Some boys were fooling around near the diving board, which was at the other end. It was hard to tell how old they were, given they were all wearing swimming caps. But from their smooth chests and lean bodies, Laisha thought they must be in their early teens. One of them dashed down the length of the diving board, flipped himself through the air and hit the water with a terrific splash. The others laughed and shouted jeering comments. One boy stood by the side of the pool, smiling but silent. Then he walked onto the diving board. To Laisha’s surprise, he didn’t try and compete with the earlier diver. He walked cautiously to the edge of the board. Then he slid off smoothly, cutting the water in a sharp stroke. The others barely noticed when he joined them, they were still busy making fun of the first showoff.

Laisha swam to the pool ladder closest to her and sat on the top rung. The sun was tossing sparkles over the rippling water, deceptively pretty. But the upper half of her body that was outside the water scorched within a few seconds. She splashed some water on her upper arms and watched the boys.

She envied them, their unfettered energy, their uninhibited antics. Everything was just so much fun, fun, fun with them. Even as she sat, she was conscious of all the voices knocking about inside her head. She had to careful about the angles she swum at and sat around, so the inevitable tanning would happen evenly. It was just too much having to deal with the unkind remarks and obnoxious salesgirls trying to ‘cure’ her tan, otherwise. She constantly worried about her suit riding up or her pads floating away or her neckline dipping too much. She had to keep one eye on the giant clock on the wall to make sure she was out and back in time. And then there were the number of laps and time she took on each one – how else to justify taking on the problems that swimming brought on, otherwise?

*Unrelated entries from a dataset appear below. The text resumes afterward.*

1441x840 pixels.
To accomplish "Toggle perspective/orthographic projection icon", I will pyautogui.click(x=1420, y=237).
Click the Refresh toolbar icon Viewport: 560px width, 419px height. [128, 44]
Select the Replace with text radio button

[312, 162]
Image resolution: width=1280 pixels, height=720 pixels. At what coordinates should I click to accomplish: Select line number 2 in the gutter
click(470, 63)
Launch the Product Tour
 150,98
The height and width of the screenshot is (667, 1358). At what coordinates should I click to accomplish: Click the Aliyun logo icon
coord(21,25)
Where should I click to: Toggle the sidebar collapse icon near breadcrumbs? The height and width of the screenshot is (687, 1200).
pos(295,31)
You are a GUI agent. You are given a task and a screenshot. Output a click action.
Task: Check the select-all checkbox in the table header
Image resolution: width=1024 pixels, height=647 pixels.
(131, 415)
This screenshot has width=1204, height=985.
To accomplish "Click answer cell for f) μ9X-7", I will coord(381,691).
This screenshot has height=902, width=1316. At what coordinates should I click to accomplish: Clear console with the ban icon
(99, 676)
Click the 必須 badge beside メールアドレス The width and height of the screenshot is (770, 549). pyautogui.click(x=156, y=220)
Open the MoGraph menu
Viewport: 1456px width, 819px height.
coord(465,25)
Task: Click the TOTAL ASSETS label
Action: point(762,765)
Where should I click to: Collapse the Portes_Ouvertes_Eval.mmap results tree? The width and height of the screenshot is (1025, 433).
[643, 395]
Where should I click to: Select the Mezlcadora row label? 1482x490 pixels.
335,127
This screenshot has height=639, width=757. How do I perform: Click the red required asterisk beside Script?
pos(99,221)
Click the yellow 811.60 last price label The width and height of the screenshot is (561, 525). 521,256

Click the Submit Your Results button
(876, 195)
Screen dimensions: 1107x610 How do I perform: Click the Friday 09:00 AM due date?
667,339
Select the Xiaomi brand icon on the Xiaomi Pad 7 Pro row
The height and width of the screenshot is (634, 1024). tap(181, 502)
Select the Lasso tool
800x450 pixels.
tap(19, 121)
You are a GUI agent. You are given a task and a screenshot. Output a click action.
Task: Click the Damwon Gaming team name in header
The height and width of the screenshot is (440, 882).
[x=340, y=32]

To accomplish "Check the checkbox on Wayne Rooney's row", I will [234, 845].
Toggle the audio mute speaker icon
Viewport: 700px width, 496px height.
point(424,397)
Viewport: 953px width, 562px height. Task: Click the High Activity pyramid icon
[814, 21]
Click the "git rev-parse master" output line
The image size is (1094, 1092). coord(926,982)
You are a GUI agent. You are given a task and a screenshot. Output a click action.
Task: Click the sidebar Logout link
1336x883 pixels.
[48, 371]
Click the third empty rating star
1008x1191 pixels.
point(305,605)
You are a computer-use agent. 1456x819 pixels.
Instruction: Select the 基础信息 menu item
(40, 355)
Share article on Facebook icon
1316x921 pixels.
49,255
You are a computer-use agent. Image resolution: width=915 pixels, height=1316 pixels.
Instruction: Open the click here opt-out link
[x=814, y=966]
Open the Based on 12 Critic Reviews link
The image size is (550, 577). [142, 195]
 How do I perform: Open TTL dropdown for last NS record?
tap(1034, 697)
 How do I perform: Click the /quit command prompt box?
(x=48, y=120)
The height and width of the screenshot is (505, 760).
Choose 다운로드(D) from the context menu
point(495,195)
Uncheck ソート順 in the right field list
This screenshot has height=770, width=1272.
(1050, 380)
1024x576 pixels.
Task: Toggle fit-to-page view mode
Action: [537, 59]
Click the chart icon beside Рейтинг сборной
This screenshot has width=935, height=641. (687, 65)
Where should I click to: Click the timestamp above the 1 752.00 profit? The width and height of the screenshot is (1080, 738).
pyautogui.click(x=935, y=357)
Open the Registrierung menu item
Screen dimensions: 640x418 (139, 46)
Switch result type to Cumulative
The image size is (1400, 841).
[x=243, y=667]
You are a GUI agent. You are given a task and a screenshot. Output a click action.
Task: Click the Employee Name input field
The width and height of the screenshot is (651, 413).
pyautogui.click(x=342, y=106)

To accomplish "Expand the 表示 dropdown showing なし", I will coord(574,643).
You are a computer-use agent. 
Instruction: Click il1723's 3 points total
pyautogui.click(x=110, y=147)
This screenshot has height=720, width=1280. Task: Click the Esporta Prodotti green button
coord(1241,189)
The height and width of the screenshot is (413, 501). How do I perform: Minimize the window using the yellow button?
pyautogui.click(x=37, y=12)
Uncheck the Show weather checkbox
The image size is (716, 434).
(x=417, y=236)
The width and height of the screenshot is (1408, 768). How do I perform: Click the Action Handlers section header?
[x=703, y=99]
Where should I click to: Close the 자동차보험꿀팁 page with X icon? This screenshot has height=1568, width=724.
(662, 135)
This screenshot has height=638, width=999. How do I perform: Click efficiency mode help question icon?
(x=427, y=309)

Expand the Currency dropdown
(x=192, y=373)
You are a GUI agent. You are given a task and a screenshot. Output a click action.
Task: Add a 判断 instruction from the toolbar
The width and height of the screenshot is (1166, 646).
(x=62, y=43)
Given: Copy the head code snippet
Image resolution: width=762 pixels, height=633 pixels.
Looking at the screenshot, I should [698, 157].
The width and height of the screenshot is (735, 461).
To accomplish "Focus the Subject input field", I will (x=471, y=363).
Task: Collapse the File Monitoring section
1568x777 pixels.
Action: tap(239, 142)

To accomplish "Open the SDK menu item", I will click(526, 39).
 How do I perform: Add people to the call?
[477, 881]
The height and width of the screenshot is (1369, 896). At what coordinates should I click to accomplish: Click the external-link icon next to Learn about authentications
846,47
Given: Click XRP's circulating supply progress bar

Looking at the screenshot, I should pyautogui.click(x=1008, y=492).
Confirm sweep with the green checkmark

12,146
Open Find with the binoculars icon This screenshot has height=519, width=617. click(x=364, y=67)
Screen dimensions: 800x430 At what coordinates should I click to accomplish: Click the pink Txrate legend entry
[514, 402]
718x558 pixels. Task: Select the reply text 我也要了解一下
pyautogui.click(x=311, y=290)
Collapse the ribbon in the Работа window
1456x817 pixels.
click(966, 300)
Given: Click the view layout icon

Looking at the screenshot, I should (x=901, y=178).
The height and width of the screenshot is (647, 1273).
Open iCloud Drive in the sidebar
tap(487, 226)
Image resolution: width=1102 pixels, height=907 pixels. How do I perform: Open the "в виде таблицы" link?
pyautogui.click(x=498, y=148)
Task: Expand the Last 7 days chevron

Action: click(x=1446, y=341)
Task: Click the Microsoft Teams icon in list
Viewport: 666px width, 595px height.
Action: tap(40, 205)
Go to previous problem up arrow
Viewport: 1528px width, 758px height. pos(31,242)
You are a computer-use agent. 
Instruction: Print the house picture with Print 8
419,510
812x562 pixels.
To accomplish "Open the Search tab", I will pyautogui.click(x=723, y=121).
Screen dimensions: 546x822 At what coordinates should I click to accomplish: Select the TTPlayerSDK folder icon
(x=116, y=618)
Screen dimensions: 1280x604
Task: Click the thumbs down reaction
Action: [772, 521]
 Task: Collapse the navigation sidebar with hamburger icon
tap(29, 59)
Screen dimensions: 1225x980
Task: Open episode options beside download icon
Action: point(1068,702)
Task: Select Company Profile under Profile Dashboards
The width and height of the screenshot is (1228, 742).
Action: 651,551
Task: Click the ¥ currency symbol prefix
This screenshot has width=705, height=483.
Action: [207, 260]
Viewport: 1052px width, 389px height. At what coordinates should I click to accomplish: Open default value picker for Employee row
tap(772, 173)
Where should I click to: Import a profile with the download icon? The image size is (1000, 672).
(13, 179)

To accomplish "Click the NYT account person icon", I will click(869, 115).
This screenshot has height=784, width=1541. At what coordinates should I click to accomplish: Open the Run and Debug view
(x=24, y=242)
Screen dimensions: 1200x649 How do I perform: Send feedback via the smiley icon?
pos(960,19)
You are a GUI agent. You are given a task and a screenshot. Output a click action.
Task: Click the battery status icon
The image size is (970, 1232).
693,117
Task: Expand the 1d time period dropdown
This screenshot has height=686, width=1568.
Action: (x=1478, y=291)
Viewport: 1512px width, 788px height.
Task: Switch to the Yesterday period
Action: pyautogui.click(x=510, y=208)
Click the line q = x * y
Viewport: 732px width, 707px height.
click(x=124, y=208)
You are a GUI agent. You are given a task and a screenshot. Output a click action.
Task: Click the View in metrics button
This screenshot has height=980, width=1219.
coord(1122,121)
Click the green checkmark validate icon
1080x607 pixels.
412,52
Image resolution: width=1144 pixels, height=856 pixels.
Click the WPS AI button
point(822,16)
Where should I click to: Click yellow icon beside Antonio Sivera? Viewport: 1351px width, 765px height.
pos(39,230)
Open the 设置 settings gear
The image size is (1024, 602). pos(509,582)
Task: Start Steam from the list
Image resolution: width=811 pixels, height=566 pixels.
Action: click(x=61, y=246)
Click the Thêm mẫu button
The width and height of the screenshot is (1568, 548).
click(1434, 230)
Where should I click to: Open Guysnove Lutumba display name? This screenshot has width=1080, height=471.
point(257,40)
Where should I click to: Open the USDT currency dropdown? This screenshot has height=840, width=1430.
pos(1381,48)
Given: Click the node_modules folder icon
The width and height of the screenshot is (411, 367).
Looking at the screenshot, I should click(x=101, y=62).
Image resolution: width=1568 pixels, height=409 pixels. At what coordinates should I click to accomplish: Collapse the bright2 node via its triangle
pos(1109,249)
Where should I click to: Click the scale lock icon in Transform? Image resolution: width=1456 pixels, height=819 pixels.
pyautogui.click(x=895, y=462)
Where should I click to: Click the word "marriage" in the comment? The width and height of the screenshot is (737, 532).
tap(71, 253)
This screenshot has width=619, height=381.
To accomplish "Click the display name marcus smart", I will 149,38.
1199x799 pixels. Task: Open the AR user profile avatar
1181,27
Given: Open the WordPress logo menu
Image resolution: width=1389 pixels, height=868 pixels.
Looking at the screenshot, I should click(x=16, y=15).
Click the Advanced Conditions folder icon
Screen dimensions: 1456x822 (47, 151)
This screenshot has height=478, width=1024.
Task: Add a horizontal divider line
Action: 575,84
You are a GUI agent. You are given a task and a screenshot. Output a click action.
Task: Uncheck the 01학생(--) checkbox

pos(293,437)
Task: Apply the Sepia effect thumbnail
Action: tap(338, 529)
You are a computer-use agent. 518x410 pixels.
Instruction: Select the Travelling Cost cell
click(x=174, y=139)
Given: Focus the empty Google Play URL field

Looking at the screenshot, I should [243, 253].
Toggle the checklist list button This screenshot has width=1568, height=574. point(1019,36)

The boys were doing silly dives now, superhero poses while they jumped. It made Laisha smile. It was the boy’s ‘Up, up and away’ pose that did it. She stepped out of the pool and went to the edge. A sheet of bright blue lay before her, white sunlight highlights here and there. It was so big.

Some of the boys in the water turned to look at her. Conscious at once, she jumped off, the water hitting her inner thighs ungraciously. When she surfaced, the Superman boy was on the diving board again, this time jumping as if he were on a trampoline. Fun, again, so much fun.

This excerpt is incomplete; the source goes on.